Abstract
RECOMPENSATION OF CHRONIC HEPATITIS C-RELATED DECOMPENSATED CIRRHOSIS FOLLOWING DIRECT-ACTING ANTIVIRAL THERAPY: REAL-WORLD DATA FROM THE PUNJAB HCV ELIMINATION MODEL.
Background:
Decentralized care, using free-of-charge generic direct-acting antiviral agents (DAAs) in patients with chronic hepatitis C (CHC) infection has resulted in cure rates of 91.6% in a large prospective multicentric population-based cohort from the state of Punjab, India. The rate of recompensation, as per BAVENO-VII criteria, in patients with decompensated CHC-related cirrhosis following DAAs, needs evaluation as part of public health policy to eliminate chronic hepatitis C in India.
Methods:
We evaluated patients with decompensated CHC-related cirrhosis treated at the PGIMER, Chandigarh and followed them up q6months for clinical events, viral, biochemical, endoscopic surveillance & imaging tests, and new evidence hepatocellular carcinoma (HCC).
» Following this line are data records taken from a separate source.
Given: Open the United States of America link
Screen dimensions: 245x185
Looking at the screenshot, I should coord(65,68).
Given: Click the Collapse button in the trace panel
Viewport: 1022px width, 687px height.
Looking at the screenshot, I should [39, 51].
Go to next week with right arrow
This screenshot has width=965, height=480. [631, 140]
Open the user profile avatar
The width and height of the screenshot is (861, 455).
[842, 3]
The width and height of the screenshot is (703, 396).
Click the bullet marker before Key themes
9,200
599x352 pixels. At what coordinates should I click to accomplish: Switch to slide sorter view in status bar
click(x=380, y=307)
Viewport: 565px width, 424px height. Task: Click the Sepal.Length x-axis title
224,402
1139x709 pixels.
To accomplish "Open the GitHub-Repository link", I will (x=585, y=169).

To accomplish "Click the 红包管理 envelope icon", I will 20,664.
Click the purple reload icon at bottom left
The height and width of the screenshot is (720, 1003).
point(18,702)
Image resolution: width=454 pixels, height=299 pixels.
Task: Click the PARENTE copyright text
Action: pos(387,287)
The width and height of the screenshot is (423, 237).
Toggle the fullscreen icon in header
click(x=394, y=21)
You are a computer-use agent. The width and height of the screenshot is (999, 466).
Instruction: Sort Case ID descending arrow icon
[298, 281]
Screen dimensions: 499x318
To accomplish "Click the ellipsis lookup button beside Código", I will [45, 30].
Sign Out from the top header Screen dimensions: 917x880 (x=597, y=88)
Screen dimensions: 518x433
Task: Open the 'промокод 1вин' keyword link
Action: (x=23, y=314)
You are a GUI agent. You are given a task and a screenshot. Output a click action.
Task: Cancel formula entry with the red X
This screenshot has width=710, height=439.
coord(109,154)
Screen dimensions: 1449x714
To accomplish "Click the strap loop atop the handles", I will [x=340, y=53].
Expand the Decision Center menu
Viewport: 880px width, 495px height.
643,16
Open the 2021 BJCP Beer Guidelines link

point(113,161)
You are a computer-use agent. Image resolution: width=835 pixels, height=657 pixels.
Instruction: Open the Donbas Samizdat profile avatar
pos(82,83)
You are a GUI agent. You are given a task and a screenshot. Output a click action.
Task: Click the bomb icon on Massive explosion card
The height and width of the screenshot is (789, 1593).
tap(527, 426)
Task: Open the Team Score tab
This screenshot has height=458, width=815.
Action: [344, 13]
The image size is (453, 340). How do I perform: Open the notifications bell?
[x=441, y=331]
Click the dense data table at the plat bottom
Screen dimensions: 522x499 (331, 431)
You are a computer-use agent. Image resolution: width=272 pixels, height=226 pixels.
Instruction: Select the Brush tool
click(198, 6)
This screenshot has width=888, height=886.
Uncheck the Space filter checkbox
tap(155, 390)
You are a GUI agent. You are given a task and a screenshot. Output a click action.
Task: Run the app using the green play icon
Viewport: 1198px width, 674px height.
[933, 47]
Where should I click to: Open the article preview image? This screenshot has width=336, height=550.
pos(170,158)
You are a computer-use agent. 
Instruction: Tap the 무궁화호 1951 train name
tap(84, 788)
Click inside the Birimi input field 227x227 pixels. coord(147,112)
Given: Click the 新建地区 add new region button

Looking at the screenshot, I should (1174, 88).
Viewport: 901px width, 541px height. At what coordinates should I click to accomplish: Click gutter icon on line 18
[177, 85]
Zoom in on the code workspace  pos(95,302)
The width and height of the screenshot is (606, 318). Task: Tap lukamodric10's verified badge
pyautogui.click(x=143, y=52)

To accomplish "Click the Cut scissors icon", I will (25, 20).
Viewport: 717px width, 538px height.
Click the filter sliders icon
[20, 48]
The diagnosis of cirrhosis was based on clinical evidence including AST-to-platelet ratio index (APRI ≥2.0) and FIB-4 score (>3.25) or on liver stiffness measurement (LSM) ≥12.5 kPa on Fibroscan. The rate of recompensation was noted. Progression of portal hypertension (PHT) was defined as the onset of varices needing treatment or PHT-related bleeding. Patients with HIV or HBV coinfection and HCC at presentation were excluded from analysis.
Results:
Between April 2018 and December 2022, of 6516 patients with cirrhosis who reported to the nodal centre, we enrolled 1152 with decompensated cirrhosis (mean age:53.2±11.5 years, 62.9% men, median MELDNa 18.5,73.5%-unsafe injection related,77.9% urban). The decompensation events included ascites (1098, 95.3%), hepatic encephalopathy (191,16.6%), and history of variceal bleeding (284, 24.7%) at enrolment. SVR-12 was 81.8%, due to referral of difficult-to-treat cases to PGIMER. Resolution of ascites was noted in 993(86.2%), but diuretic withdrawal achieved in 280 (24.3%). Recompensation was documented in 284(24.7%). On multivariate logistic regression only higher age (aHR 1.013 ,95%CI:1.003-1.048,P=0.042) and higher MELDNa (aHR 1.213,95%CI: 1.003-1.028,P=0.033) predicted failure to recompensate. Progression of PHT was noted in 158 patients: with rebleed in 45 (3.9%) during a follow-up period of 52 months (interquartile range, 18-68.5 months). Treatment failure (OR 1.8, 95%CI:1.3-4.9, P=0.002) and presence of HE (OR4.4, 95%CI:1.3-5.6, P=0.044) were associated with progression of PHT. Of 145 patients who died, and 6 underwent liver transplantation. In follow up at 2 years. A decrease in MELDNa of ≥3 occurred in 409(35.5%) and a final MELD score of <10 was achieved in 31.7%. On surveillance, 29(0.45%) new cases of HCC were diagnosed during follow up.
Conclusion:
The Punjab HCV Model demonstrates that recompensation of cirrhosis is achievable in 24% of decompensated cirrhosis, but these patients should remain on HCC surveillance. Patients with cirrhosis should be followed up following virological cure for new decompensations and HCC, which should be integrated in public healthcare policy for HCV elimination.